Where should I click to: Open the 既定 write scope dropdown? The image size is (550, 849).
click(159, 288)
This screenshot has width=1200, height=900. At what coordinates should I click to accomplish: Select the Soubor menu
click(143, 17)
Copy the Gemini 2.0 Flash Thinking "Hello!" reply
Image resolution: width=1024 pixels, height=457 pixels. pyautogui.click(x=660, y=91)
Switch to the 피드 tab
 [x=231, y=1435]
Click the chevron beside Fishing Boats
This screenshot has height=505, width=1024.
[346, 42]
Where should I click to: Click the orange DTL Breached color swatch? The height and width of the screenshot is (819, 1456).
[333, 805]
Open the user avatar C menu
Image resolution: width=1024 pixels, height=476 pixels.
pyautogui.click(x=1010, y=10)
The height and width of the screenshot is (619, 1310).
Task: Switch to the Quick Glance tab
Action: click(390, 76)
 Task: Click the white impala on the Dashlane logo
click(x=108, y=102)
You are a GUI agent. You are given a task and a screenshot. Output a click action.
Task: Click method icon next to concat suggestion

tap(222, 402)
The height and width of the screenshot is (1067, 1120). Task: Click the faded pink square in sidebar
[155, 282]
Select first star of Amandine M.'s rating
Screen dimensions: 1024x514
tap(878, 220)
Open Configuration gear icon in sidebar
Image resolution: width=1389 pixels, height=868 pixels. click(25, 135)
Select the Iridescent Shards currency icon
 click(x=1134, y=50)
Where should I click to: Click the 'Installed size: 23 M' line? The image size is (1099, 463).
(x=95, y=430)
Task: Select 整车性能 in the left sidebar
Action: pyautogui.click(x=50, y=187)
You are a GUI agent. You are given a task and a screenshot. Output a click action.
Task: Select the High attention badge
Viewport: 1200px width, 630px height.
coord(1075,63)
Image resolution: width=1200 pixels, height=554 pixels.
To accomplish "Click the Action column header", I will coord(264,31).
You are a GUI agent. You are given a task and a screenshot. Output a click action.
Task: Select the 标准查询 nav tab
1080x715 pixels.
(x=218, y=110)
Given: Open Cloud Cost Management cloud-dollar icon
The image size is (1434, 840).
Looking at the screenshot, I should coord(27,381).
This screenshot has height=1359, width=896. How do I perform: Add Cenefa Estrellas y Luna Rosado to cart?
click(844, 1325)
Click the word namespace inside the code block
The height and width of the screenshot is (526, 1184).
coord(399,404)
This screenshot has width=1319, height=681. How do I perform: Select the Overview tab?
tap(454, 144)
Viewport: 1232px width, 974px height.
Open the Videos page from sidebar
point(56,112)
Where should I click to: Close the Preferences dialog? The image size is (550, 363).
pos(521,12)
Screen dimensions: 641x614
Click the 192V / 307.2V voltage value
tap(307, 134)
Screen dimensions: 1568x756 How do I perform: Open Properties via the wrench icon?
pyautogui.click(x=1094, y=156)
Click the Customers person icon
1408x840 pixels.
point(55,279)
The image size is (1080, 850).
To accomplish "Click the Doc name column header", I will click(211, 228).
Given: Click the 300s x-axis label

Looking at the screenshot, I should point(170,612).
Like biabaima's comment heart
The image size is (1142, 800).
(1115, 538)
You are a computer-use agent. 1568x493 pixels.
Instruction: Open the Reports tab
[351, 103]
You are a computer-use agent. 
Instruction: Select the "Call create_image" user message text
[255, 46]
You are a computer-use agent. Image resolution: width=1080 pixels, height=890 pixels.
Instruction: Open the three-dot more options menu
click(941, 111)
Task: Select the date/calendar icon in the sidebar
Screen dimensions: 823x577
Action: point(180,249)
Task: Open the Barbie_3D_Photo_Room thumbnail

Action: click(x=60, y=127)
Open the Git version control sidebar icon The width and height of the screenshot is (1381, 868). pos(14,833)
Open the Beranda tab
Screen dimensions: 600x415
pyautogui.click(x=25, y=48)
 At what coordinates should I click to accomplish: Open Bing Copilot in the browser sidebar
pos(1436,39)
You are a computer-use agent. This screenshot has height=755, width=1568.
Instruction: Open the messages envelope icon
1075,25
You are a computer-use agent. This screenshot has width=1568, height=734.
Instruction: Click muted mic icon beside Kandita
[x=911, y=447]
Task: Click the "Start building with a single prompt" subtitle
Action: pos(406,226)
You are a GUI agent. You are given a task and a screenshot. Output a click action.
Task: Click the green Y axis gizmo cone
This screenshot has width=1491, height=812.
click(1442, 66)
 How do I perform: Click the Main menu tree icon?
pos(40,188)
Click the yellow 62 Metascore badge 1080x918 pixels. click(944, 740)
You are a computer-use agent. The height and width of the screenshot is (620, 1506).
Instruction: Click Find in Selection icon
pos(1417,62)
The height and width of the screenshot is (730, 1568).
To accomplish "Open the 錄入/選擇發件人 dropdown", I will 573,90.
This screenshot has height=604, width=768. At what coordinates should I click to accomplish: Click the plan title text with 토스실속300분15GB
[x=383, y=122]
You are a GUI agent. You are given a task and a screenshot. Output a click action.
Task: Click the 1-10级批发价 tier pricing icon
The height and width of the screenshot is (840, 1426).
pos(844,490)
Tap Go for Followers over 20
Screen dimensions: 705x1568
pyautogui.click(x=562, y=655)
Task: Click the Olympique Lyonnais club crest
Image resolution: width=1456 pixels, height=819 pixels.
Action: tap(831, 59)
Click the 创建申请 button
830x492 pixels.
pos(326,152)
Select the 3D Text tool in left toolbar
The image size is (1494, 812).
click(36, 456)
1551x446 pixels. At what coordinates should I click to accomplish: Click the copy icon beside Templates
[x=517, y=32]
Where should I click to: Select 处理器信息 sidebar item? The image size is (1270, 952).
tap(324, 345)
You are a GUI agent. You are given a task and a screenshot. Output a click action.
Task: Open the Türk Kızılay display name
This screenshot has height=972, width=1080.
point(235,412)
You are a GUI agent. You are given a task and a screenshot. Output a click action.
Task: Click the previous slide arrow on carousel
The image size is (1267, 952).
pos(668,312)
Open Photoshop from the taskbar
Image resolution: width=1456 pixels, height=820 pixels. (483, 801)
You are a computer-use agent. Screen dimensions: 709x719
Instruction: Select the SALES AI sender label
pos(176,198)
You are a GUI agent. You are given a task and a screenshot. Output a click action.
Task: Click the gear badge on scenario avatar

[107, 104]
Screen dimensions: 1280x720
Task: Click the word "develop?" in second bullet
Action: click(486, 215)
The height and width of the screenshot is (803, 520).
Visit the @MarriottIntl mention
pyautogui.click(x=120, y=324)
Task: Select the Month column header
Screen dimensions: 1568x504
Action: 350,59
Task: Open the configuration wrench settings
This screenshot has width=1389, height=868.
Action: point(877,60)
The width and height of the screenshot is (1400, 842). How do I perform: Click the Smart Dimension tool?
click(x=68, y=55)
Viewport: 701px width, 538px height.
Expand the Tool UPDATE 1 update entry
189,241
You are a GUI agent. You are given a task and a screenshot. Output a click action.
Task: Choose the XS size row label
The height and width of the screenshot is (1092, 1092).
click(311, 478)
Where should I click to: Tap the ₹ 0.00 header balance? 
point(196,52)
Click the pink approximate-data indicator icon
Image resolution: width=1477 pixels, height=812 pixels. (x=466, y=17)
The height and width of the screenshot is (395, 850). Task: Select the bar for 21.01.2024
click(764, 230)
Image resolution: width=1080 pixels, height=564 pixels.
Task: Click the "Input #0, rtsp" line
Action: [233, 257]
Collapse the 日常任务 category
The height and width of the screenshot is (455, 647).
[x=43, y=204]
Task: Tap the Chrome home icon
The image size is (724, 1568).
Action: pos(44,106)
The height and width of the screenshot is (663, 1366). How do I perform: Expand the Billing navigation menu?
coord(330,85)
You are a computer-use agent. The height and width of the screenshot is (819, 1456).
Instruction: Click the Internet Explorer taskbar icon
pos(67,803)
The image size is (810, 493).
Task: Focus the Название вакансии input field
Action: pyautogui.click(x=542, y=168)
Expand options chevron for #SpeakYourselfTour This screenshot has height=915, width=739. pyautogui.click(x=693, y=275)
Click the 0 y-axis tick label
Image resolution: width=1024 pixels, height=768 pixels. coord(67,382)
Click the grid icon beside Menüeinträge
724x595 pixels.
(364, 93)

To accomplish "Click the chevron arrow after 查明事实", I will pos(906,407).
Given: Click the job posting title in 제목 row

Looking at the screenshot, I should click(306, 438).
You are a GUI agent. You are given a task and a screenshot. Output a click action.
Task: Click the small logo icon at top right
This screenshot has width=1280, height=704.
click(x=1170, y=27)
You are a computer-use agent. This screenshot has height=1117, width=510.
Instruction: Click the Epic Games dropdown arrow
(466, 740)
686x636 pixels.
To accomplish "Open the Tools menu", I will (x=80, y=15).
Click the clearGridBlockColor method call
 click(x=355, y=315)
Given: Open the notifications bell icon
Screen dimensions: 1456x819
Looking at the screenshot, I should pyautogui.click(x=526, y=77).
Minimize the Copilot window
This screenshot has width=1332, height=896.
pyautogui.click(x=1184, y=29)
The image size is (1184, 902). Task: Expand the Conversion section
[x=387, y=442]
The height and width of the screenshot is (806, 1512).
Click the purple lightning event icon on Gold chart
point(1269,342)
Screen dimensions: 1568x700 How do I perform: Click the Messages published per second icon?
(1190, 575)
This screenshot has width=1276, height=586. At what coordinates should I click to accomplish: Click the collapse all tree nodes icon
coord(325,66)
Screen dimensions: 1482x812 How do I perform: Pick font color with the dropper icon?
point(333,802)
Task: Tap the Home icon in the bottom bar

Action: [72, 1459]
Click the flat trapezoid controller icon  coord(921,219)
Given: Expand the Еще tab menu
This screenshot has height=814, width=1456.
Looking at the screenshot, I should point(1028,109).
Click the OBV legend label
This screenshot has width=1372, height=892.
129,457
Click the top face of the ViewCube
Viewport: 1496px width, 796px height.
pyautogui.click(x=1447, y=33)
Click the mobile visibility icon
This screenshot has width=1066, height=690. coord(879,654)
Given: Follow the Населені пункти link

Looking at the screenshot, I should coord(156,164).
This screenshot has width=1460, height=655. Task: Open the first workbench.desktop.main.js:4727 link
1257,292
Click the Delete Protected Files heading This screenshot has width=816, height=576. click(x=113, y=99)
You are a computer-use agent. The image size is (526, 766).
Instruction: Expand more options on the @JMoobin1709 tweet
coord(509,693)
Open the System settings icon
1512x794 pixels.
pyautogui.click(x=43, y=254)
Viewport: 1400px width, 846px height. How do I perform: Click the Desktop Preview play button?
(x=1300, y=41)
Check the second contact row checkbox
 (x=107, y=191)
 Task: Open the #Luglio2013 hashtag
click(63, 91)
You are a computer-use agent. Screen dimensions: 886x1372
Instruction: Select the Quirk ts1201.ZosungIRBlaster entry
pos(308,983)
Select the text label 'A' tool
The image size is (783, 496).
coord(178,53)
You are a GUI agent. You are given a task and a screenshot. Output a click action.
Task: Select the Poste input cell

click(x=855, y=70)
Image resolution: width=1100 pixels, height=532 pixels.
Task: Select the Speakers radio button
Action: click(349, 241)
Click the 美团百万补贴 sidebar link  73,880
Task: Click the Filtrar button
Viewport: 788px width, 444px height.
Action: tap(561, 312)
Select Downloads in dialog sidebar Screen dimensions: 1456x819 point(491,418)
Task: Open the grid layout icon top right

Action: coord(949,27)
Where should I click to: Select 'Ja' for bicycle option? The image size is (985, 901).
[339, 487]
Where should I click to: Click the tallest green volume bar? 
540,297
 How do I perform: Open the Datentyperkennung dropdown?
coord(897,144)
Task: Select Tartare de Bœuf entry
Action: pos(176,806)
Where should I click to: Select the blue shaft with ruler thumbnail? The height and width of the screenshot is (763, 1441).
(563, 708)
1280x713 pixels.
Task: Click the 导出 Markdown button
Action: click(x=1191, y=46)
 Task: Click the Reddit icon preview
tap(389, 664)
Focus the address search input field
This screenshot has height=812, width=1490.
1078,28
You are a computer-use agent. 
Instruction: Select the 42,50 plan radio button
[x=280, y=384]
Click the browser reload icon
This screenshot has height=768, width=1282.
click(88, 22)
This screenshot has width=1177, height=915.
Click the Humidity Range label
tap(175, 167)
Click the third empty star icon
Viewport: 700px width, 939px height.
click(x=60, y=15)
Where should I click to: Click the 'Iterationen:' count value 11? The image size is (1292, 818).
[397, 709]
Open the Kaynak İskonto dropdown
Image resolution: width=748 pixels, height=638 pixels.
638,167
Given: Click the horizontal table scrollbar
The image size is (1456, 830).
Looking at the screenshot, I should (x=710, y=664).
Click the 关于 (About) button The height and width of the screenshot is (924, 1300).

────────────────────────────────────────

[Short exercise] Transcribe the lines of the records from the start through the line holding "Image resolution: width=1024 pixels, height=457", inclusive.

[Exercise result]
Where should I click to: Open the 既定 write scope dropdown? The image size is (550, 849).
click(159, 288)
This screenshot has width=1200, height=900. At what coordinates should I click to accomplish: Select the Soubor menu
click(143, 17)
Copy the Gemini 2.0 Flash Thinking "Hello!" reply
Image resolution: width=1024 pixels, height=457 pixels. pyautogui.click(x=660, y=91)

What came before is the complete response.